Amendment of section 27
12.  Section 27 of the principal Act is amended —
(a)by deleting the words “, the Minister may, if the Minister considers that it would be inexpedient or impracticable for the meeting or class of meetings to be convened, held or conducted in the manner provided for in the written law or legal instrument in view of a control measure,” in subsection (1) and substituting the words “and the Minister considers that it would be necessary or expedient for the meeting or class of meetings to be convened, held or conducted in a manner other than that provided for in the written law or legal instrument to limit or prevent the spread of COVID‑19, the Minister may”;
(b)by deleting paragraph (a) of subsection (5);
(c)by deleting the words “the date that the control measure in respect of which the order was made came into force” in subsection (5)(c) and substituting the words “27 March 2020”;
(d)by deleting the words “beyond the period that the control measure in respect of which the order was made is in force” in subsection (5)(d) and substituting the words “in respect of any of the alternative arrangements prescribed in the order”; and
(e)by deleting the definition of “control measure” in subsection (7).
Repeal and re-enactment of section 36
13.  Section 36 of the principal Act is repealed and the following section substituted therefor:
Application
36.—(1)  This Part applies to a case where —
(a)parties (none of whom is a prescribed person) entered into a contract (called in this Part the affected contract) that —
(i)falls within such description of contracts as may be prescribed;
(ii)is in force during the prescribed period (or any part of it); and
(iii)is, on or after 1 February 2020 and before the expiry of the prescribed period, affected in the prescribed manner by a delay in the performance by a party to a construction (or construction‑related) contract or supply (or supply‑related) contract, or a breach of such contract, where such delay or breach —
(A)occurs on or after 1 February 2020 and before the expiry of the prescribed period; and
(B)is to a material extent caused by a COVID‑19 event; and
(b)other prescribed conditions are satisfied.

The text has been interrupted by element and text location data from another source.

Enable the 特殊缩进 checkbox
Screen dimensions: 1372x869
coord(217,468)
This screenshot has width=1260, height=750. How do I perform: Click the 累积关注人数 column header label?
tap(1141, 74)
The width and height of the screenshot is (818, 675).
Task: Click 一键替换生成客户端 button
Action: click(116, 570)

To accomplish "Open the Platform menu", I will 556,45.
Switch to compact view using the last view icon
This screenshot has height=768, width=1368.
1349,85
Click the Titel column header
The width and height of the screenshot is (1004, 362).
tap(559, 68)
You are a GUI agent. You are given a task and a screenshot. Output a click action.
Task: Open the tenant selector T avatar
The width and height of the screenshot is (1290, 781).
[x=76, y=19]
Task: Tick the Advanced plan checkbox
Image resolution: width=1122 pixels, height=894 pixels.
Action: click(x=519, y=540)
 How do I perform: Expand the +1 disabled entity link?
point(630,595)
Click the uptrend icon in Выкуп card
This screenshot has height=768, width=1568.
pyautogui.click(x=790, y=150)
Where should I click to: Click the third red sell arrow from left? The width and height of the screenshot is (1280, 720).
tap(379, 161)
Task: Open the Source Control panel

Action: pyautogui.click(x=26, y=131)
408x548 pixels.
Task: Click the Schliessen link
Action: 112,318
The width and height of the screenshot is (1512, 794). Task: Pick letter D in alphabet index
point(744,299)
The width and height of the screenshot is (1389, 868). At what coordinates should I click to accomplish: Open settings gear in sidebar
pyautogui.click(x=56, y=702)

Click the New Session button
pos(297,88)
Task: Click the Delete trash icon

(2)  This Part does not apply to such circumstances as may be prescribed by regulations made under section 39.”.
Amendment of section 37
14.  Section 37 of the principal Act is amended —
(a)by deleting the words “A party to an affected contract” in subsection (1) and substituting the words “Subject to subsection (1A), a party to an affected contract (called in this section and section 37A A)”;
(b)by inserting, immediately after subsection (1), the following subsection:
(1A)  A may not apply to the Registrar to appoint an assessor to make a determination under subsection (1) if, in relation to the prescribed obligation or prescribed right under the contract in question, or the prescribed term in the contract in question —
(a)proceedings before a court have commenced against A;
(b)arbitral proceedings under the Arbitration Act (Cap. 10) have commenced against A;
(c)an adjudication application has been made under section 13(1) of the Building and Construction Industry Security of Payment Act (Cap. 30B) (called in this Part SOPA) for a claim against A; or
(d)a judgment, an arbitral award or a determination, in relation to proceedings or an application mentioned in paragraph (a), (b) or (c), has been given or made.”;
(c)by inserting, immediately after subsection (2), the following subsections:
(2A)  The Registrar may, for the purposes of deciding whether to appoint an assessor to determine an application, request A to provide further information within the time specified by the Registrar.
(2B)  The Registrar may reject an application if —
(a)the application is incomplete or otherwise not made in accordance with subsection (1);
(b)A fails to satisfy the Registrar that subsection (2) is complied with;
(c)A fails to comply with the Registrar’s request under subsection (2A);
(d)the Registrar reasonably suspects that any information provided by A to the Registrar is false or misleading in a material particular; or
(e)it appears to the Registrar, from the application or any information provided by A in subsection (2A), that —
(i)the application is made in breach of subsection (1A);
(ii)the contract in question does not satisfy section 36(1)(a)(i), (ii) or (iii);
(iii)one or more of the parties to the contract in question is a prescribed person mentioned in section 36(1)(a);
(iv)the case does not satisfy the prescribed conditions under section 36(1)(b);
(v)the case comes within the circumstances mentioned in section 36(2);
(vi)the application does not disclose —
(A)any prescribed obligation or prescribed right under the contract in question; or
(B)any prescribed term in the contract in question; or
(vii)the application is frivolous or an abuse of process.”; and
(d)by deleting the words “If the Registrar is satisfied that the application is made and served in accordance with subsections (1) and (2),” in subsection (3) and substituting the words “Unless the Registrar rejects an application under subsection (2B),”.
New section 37A
15.  The principal Act is amended by inserting, immediately after section 37, the following section:
Moratorium
37A.—(1)  Where A has made and served an application in accordance with section 37(1) and (2), then despite any law or anything in the affected contract, another party to the affected contract may not take any action described in subsection (2) in relation to the prescribed obligation or prescribed right under the contract, or the prescribed term in the contract, that is the subject of the application, during the moratorium period described in subsection (3).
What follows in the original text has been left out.